(DATASET EXCERPTS Opens)
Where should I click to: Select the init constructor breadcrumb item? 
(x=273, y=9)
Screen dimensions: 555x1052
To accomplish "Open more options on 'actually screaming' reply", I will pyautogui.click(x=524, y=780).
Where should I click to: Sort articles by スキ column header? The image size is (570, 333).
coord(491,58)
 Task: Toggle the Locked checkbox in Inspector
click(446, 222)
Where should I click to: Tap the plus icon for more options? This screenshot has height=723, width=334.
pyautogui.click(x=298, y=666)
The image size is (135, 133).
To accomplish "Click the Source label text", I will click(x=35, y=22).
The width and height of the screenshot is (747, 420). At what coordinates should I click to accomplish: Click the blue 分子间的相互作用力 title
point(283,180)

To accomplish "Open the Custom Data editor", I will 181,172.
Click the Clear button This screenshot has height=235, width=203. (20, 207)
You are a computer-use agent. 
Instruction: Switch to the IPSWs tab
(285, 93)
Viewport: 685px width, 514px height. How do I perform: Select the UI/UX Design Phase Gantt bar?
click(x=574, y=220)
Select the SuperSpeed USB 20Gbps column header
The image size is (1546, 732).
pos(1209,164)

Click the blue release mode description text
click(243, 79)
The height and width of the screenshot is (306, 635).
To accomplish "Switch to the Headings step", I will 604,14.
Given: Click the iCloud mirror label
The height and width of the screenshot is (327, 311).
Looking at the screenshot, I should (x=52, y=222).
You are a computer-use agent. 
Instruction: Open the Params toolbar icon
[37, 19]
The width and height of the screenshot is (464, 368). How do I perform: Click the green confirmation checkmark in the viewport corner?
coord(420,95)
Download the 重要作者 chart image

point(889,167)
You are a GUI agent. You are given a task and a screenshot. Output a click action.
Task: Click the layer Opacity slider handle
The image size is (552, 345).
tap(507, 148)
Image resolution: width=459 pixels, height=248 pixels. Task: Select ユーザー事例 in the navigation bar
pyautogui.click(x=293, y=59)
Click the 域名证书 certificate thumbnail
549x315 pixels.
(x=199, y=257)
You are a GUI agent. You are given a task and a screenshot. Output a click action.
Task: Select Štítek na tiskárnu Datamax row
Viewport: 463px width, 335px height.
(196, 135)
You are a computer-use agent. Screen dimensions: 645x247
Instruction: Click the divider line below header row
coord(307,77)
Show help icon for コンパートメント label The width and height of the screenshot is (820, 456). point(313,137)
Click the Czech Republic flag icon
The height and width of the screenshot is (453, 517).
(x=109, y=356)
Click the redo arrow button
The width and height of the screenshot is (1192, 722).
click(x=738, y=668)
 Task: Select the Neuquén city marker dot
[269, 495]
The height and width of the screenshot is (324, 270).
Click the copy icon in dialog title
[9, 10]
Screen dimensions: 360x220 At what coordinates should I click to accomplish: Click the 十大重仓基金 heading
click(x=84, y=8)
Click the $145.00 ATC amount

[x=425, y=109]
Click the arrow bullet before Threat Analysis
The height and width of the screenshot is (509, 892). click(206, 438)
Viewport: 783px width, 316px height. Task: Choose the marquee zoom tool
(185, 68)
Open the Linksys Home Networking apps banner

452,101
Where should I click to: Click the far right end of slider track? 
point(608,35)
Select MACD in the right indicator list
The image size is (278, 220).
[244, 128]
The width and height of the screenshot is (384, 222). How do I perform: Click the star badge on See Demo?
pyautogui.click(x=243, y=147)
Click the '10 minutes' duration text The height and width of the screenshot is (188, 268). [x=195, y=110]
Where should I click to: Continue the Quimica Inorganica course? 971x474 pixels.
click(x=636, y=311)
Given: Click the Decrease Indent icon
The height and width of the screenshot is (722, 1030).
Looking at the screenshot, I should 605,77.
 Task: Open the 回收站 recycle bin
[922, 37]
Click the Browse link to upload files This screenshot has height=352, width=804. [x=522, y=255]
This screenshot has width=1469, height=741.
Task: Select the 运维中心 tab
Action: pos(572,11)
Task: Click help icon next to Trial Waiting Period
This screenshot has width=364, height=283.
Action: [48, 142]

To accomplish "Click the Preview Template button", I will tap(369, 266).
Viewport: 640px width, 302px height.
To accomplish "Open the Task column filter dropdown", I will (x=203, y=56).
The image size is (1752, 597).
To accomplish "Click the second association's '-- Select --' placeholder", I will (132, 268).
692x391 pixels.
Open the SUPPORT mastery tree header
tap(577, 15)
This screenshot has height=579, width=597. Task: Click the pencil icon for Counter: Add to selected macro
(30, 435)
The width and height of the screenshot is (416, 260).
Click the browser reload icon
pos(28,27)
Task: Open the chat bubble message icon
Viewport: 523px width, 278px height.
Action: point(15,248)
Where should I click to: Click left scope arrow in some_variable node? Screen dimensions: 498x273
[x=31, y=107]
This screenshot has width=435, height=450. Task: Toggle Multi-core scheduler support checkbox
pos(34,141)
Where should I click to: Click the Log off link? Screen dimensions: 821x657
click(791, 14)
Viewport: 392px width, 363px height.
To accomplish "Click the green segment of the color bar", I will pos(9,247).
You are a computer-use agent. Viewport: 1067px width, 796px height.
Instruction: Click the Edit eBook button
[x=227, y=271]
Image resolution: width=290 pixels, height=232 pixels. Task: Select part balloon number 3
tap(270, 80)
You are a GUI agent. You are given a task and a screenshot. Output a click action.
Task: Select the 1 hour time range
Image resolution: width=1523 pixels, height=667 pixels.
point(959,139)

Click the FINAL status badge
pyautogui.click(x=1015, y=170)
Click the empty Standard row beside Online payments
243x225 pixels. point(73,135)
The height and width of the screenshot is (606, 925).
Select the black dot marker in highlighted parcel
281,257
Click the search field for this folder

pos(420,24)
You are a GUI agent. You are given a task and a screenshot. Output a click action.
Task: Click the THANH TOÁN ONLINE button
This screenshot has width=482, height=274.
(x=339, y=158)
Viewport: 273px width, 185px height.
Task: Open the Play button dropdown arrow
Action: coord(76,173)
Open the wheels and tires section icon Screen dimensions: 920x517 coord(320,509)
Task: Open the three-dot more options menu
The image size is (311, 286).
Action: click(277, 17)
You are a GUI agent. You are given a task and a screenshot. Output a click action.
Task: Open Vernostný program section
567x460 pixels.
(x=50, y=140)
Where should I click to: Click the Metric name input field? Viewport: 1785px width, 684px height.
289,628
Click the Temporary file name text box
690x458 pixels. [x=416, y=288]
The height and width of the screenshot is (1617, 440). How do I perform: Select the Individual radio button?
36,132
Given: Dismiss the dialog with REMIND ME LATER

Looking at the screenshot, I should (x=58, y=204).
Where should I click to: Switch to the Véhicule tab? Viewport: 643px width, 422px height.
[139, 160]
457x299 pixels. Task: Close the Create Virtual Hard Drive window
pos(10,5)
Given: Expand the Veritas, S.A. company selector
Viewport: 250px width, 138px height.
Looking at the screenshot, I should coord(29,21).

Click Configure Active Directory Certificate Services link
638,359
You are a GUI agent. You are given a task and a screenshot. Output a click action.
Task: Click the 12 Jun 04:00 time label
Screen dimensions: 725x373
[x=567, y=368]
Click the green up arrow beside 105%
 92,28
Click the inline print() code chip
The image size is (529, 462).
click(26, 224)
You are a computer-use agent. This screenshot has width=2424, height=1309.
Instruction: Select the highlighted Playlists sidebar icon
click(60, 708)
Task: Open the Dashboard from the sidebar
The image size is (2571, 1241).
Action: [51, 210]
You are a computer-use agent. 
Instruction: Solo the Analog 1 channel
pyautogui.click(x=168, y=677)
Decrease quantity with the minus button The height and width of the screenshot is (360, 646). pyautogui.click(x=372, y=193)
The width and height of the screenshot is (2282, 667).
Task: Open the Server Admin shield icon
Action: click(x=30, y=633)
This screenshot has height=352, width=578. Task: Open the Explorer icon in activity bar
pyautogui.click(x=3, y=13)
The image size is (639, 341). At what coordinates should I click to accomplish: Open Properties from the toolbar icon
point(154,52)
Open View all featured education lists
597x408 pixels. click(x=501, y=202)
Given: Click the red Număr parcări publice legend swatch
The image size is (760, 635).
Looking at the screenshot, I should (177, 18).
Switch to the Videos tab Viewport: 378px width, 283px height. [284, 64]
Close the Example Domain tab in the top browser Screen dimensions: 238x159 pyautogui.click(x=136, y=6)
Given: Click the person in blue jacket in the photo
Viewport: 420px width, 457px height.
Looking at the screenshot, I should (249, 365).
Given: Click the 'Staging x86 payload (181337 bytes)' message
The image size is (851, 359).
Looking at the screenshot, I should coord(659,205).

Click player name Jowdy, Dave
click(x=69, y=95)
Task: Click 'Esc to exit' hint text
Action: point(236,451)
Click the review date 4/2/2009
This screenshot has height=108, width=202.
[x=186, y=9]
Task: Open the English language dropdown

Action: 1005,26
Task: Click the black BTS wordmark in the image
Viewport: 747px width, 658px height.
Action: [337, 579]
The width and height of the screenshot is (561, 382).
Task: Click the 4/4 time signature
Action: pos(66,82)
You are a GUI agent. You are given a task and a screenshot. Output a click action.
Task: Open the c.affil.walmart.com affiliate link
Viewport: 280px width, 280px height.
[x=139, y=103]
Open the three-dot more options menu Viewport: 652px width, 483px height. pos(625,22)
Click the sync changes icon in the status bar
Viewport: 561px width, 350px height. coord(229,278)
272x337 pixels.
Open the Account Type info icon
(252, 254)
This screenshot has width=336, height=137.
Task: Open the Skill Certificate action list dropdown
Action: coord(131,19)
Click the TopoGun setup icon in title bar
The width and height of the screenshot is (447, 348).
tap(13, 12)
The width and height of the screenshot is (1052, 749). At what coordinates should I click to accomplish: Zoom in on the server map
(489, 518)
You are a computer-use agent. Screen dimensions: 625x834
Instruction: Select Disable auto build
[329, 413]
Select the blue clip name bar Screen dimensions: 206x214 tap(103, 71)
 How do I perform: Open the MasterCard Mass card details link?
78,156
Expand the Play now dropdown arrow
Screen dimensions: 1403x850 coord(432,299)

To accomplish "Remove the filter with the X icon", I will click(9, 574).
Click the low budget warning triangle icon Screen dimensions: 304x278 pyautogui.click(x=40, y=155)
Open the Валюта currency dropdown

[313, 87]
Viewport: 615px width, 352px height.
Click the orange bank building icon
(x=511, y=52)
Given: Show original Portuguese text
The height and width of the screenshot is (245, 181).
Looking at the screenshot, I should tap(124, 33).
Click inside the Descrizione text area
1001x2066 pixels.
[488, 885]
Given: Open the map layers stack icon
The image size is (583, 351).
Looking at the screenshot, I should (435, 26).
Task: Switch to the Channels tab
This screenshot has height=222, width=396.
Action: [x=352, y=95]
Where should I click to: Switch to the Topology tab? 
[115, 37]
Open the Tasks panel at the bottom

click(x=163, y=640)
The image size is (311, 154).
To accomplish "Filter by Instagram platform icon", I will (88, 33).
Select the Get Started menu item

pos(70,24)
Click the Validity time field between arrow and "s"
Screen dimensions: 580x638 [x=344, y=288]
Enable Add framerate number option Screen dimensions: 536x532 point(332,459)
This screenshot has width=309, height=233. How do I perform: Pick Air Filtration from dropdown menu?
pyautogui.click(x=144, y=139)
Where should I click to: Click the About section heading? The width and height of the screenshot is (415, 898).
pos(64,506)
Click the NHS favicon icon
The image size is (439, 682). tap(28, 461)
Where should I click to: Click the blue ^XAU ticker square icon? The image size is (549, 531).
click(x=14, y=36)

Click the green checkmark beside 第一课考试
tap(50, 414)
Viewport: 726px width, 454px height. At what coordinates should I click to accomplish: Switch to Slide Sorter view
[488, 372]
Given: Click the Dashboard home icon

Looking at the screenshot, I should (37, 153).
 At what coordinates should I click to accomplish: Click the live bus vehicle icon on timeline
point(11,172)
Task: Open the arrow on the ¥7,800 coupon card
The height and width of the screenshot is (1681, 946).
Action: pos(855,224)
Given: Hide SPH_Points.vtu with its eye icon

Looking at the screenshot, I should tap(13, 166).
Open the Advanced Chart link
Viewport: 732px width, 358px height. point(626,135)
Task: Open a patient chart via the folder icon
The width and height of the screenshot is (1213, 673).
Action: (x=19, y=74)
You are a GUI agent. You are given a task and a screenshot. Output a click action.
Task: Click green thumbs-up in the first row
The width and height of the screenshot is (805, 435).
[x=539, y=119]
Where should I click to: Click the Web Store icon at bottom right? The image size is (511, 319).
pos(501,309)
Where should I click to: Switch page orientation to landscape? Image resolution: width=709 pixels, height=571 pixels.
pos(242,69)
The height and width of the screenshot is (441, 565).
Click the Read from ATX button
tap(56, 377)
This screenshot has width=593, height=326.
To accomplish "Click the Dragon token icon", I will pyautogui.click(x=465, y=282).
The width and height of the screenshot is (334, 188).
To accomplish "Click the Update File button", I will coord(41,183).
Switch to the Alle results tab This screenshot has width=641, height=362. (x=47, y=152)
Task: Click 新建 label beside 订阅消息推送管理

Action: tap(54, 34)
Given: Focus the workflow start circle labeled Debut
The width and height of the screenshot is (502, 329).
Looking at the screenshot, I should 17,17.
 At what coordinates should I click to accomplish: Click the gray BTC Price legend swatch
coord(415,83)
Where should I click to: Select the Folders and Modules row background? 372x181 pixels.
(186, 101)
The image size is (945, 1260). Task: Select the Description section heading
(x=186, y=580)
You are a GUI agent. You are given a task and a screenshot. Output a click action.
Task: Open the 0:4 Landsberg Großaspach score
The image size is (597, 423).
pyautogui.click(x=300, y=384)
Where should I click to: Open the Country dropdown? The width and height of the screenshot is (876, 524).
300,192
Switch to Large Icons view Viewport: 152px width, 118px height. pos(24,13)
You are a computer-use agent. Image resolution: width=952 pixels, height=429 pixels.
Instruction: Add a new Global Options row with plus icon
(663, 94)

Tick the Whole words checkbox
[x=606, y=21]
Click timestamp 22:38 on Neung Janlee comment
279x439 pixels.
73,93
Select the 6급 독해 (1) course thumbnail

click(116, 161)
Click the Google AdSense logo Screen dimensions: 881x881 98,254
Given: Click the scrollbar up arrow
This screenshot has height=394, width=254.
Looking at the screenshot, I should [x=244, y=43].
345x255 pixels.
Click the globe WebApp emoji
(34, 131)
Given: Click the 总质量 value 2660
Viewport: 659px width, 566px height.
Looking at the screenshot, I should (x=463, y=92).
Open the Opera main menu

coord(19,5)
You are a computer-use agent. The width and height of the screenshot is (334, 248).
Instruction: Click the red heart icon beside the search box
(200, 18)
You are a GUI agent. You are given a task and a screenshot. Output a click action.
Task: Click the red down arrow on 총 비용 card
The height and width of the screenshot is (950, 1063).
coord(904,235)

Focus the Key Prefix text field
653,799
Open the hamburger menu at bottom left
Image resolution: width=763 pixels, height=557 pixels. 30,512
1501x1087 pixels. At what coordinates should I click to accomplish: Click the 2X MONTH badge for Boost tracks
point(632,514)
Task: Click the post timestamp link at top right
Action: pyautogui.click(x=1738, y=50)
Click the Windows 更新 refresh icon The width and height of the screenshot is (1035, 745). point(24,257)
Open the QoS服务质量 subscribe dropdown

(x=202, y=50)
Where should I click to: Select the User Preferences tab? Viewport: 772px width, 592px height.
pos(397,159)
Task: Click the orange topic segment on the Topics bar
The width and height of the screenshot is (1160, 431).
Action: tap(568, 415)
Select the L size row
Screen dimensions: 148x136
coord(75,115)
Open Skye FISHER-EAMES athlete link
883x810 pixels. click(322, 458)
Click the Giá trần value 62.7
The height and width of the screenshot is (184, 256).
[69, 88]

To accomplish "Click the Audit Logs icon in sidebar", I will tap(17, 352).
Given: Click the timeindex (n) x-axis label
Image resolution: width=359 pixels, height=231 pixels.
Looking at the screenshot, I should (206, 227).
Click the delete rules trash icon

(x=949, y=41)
(DATASET EXCERPTS Closes)
- ABOUT THIS EXERCISE -
Take the line above containing "Switch to Large", the line containing "Given: Click the scrollbar up arrow", and all lines in between, and copy them exactly without anything else.

- PROBLEM SOLUTION -
Switch to Large Icons view Viewport: 152px width, 118px height. pos(24,13)
You are a computer-use agent. Image resolution: width=952 pixels, height=429 pixels.
Instruction: Add a new Global Options row with plus icon
(663, 94)

Tick the Whole words checkbox
[x=606, y=21]
Click timestamp 22:38 on Neung Janlee comment
279x439 pixels.
73,93
Select the 6급 독해 (1) course thumbnail

click(116, 161)
Click the Google AdSense logo Screen dimensions: 881x881 98,254
Given: Click the scrollbar up arrow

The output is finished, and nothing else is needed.